===== DATASET =====
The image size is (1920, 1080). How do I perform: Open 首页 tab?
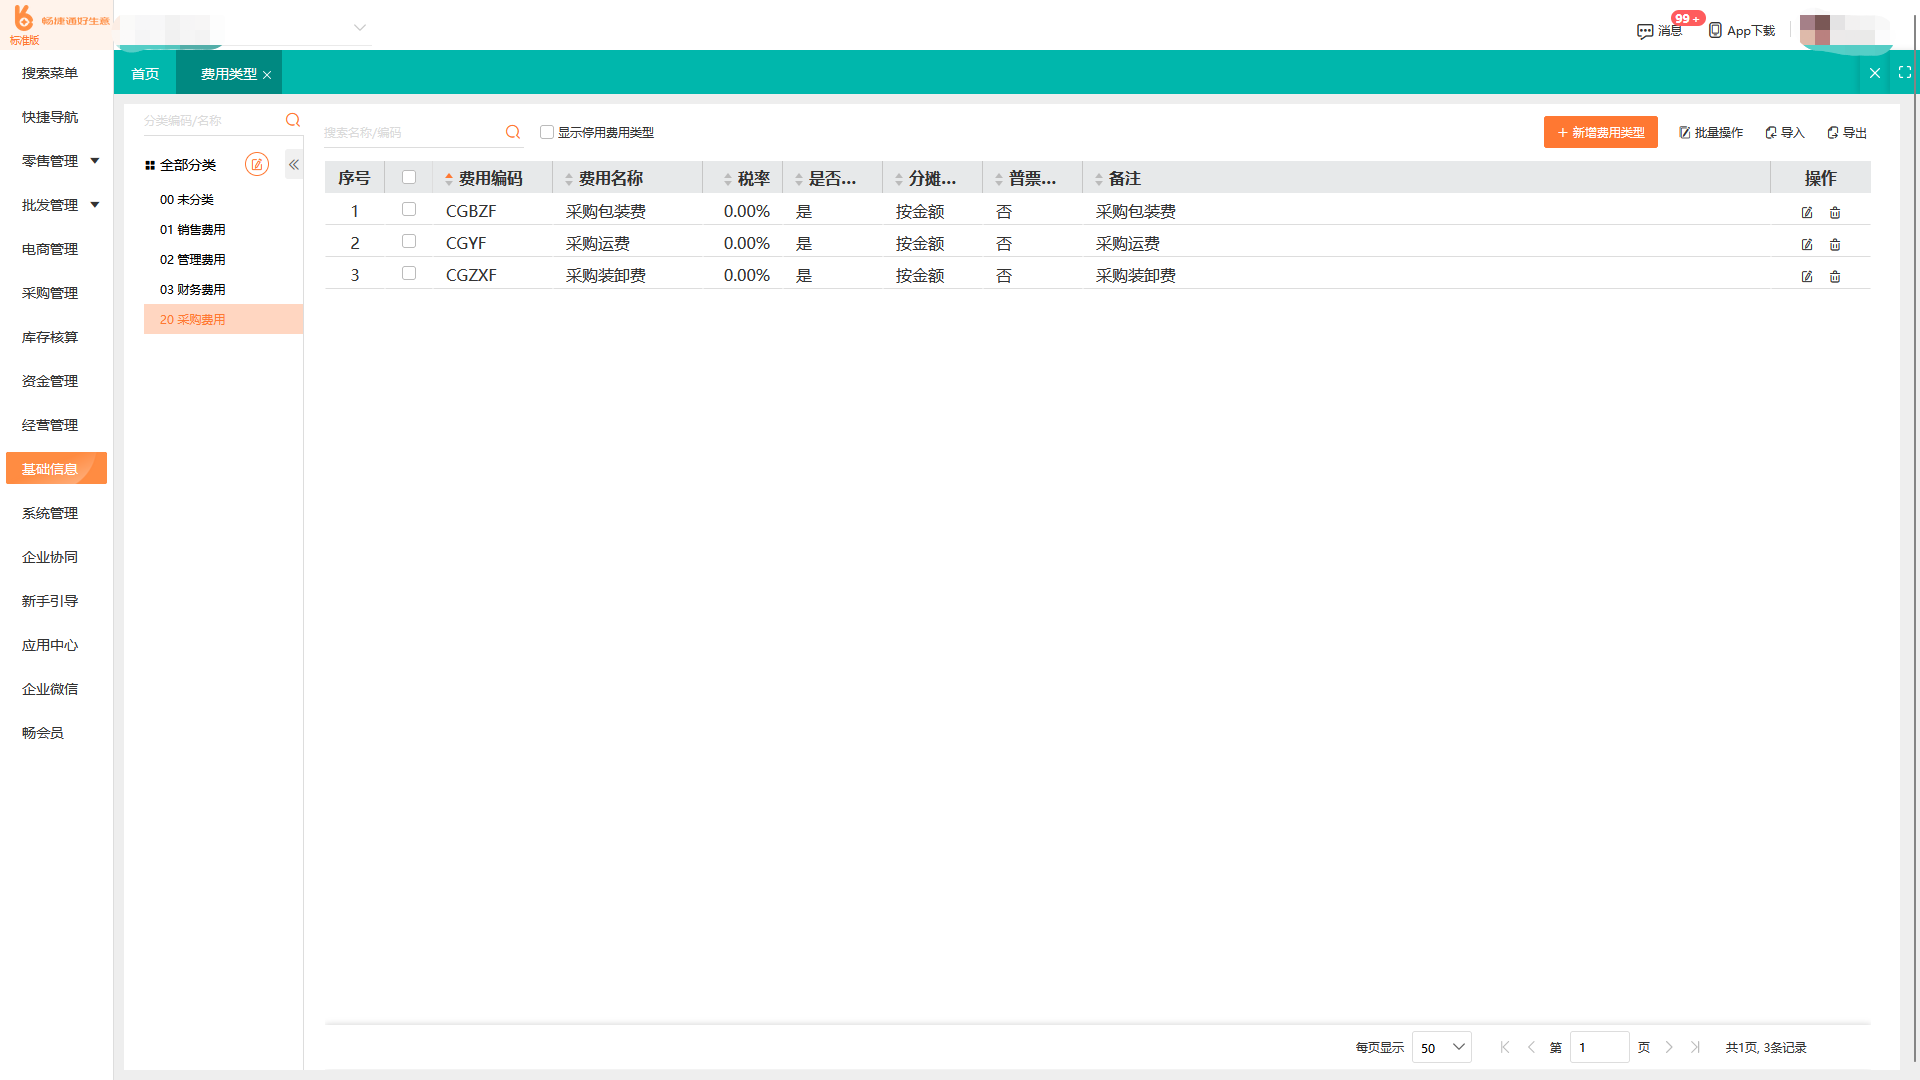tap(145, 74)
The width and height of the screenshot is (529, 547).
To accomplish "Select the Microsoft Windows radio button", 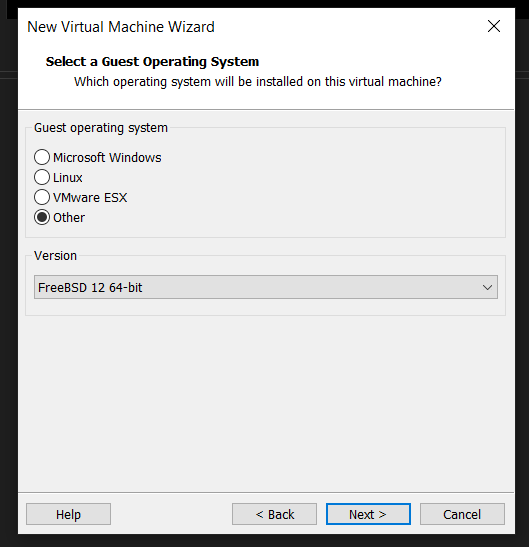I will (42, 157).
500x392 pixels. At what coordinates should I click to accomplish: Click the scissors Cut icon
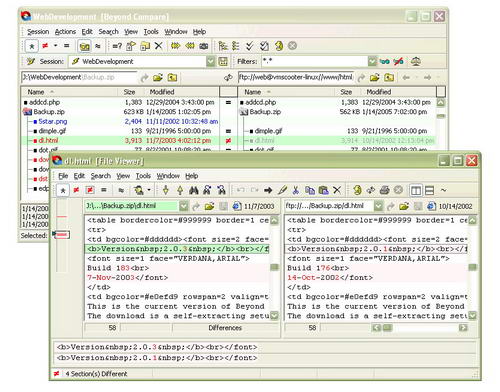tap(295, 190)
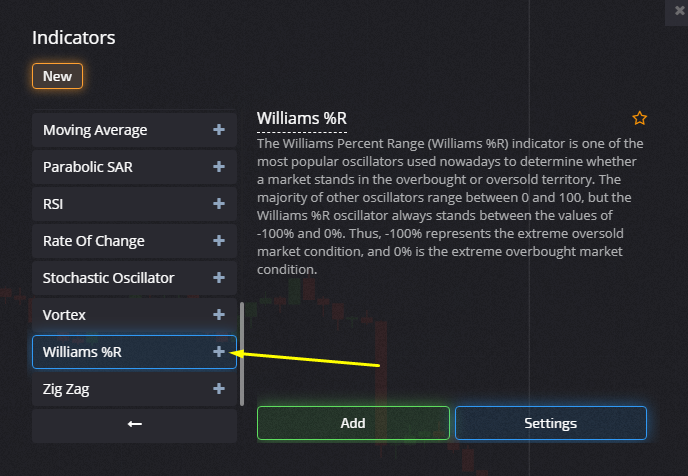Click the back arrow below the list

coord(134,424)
=====
- _WHAT YOU SHOULD DO_
Copy the data from the line containing "500x392 pixels. At" through the end, putting "shears" in place of "scissors" and changing nothing else. Leave the pictures out.

- _ANSWER TO THIS EXERCISE_
500x392 pixels. At what coordinates should I click to accomplish: Click the shears Cut icon
tap(295, 190)
Click the back arrow below the list

coord(134,424)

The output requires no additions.